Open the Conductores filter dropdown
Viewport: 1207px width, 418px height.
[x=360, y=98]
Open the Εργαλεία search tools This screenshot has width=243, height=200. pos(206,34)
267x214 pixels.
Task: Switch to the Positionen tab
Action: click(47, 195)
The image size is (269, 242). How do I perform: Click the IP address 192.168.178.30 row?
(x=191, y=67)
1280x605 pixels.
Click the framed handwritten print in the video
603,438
...
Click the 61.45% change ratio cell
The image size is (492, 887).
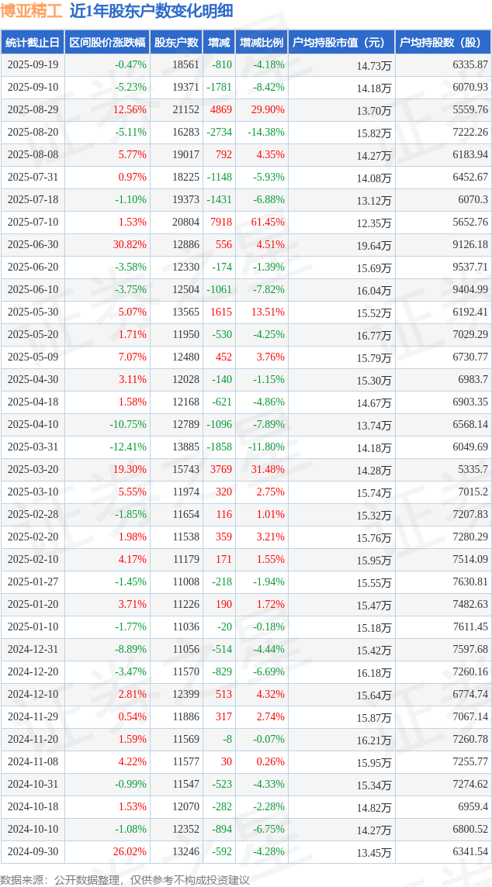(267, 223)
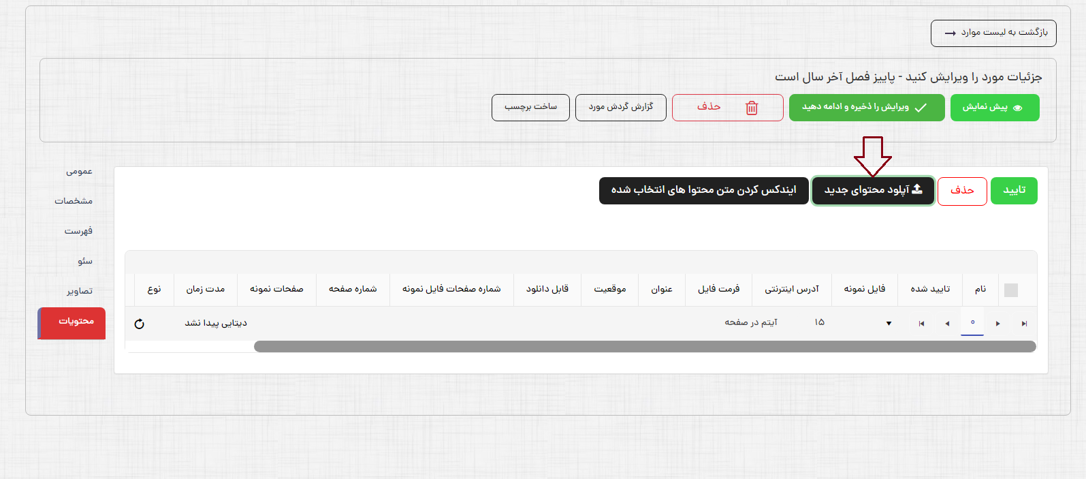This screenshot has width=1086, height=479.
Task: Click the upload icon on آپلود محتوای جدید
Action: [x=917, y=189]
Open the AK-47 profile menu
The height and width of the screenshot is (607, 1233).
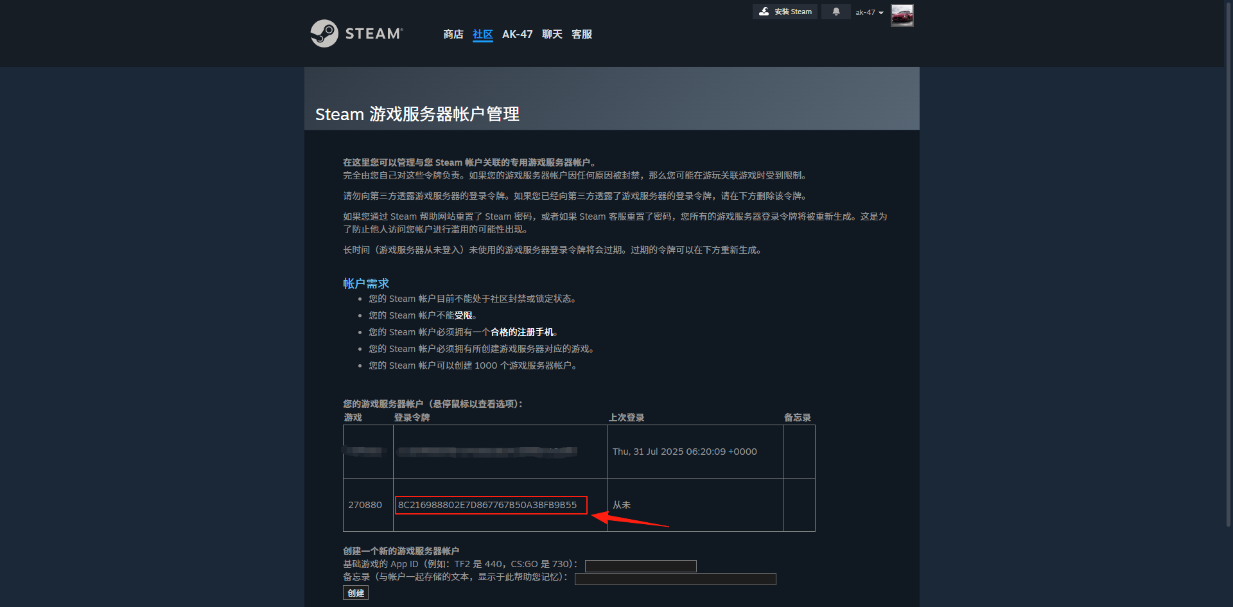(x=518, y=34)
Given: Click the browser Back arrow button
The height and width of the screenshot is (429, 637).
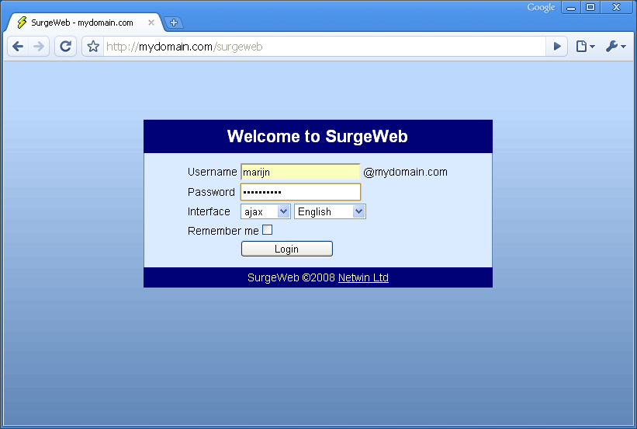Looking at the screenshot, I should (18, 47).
==
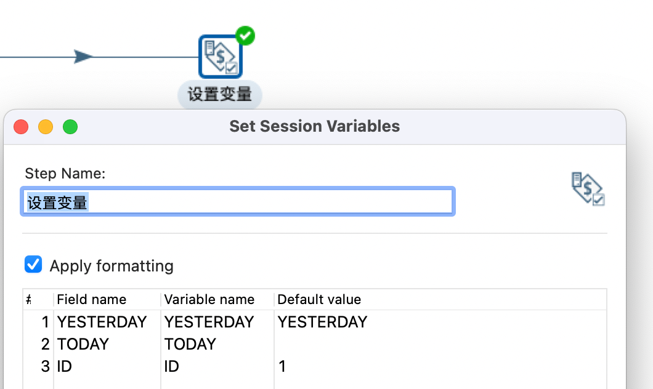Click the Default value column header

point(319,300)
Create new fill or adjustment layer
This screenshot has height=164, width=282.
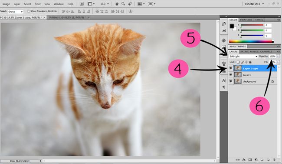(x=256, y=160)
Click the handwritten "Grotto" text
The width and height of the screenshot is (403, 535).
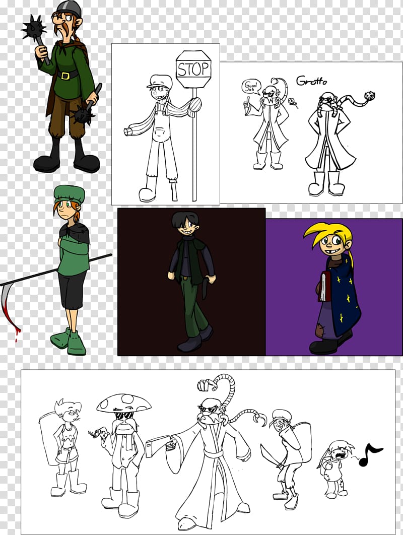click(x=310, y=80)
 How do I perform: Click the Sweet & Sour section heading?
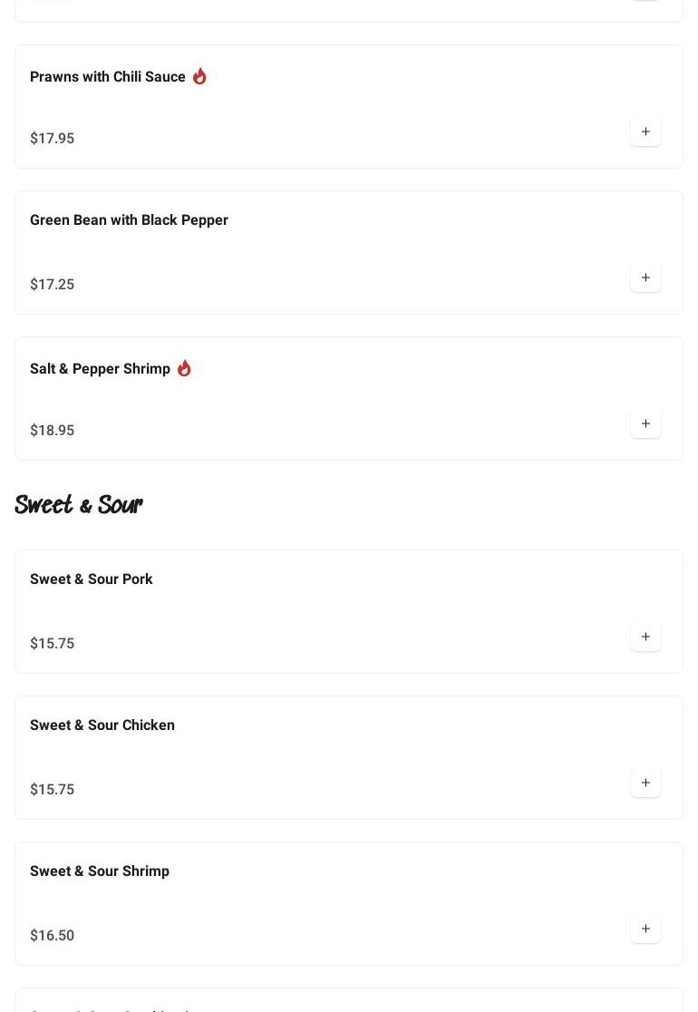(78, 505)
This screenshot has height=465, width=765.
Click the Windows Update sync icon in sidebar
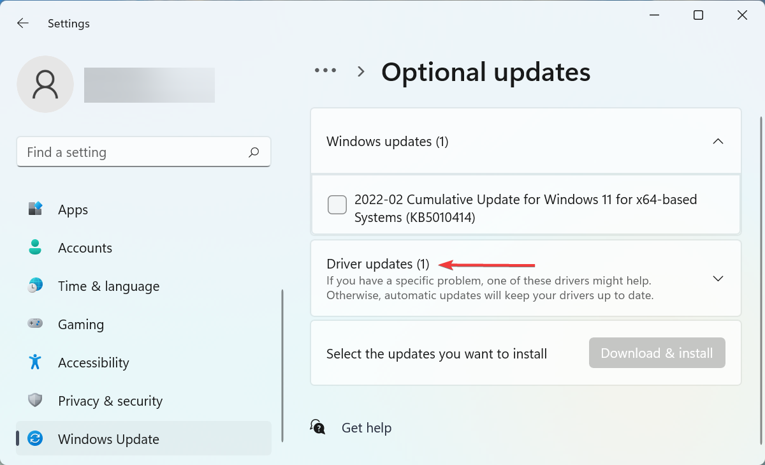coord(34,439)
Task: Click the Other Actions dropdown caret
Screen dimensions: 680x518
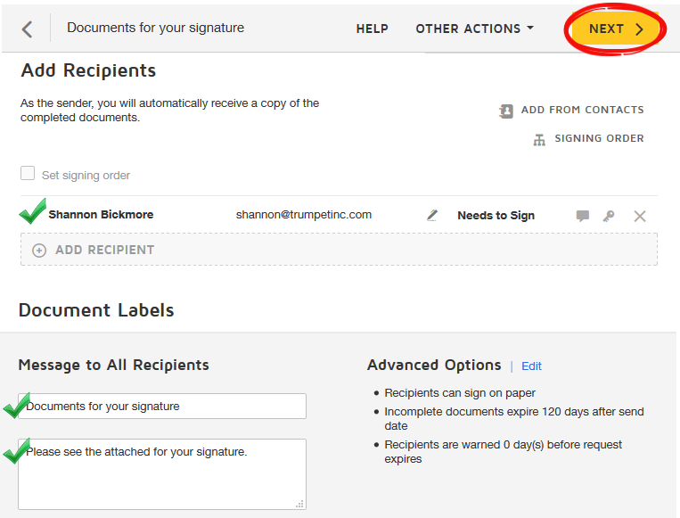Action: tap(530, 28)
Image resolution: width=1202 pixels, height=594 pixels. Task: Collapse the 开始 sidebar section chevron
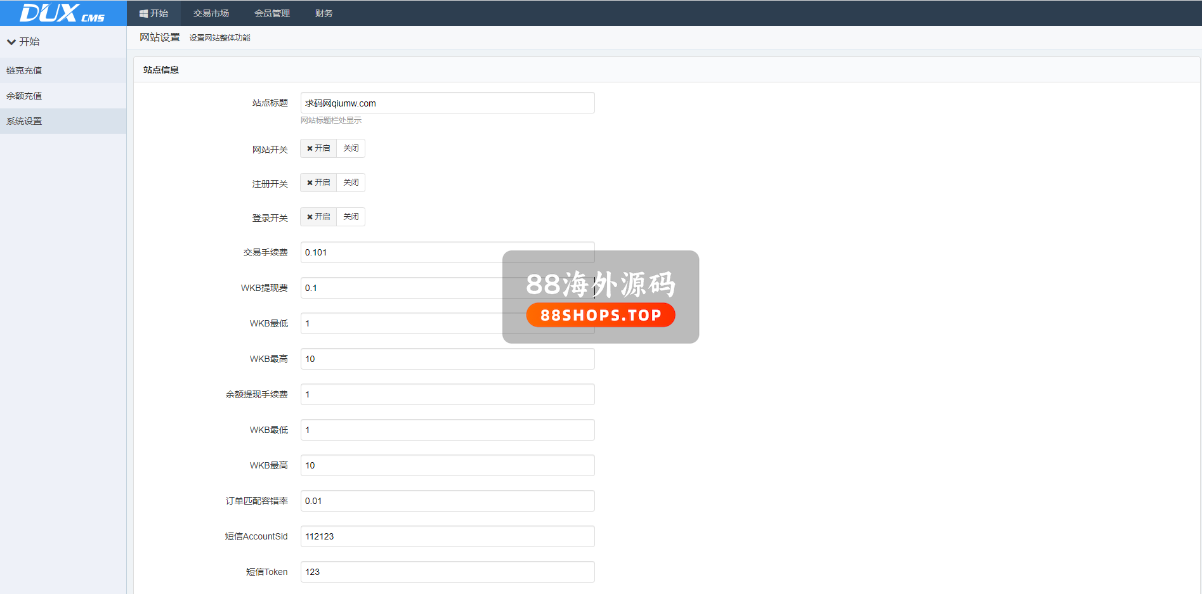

GOAL OF THE EXERCISE: Your output should be the lines above from the one that contains "Screen dimensions: 680x518" through the one that contains "Image resolution: width=1202", word for word, with pictures left out.

TASK RESULT:
Screen dimensions: 680x518
Action: tap(530, 28)
Image resolution: width=1202 pixels, height=594 pixels. Task: Collapse the 开始 sidebar section chevron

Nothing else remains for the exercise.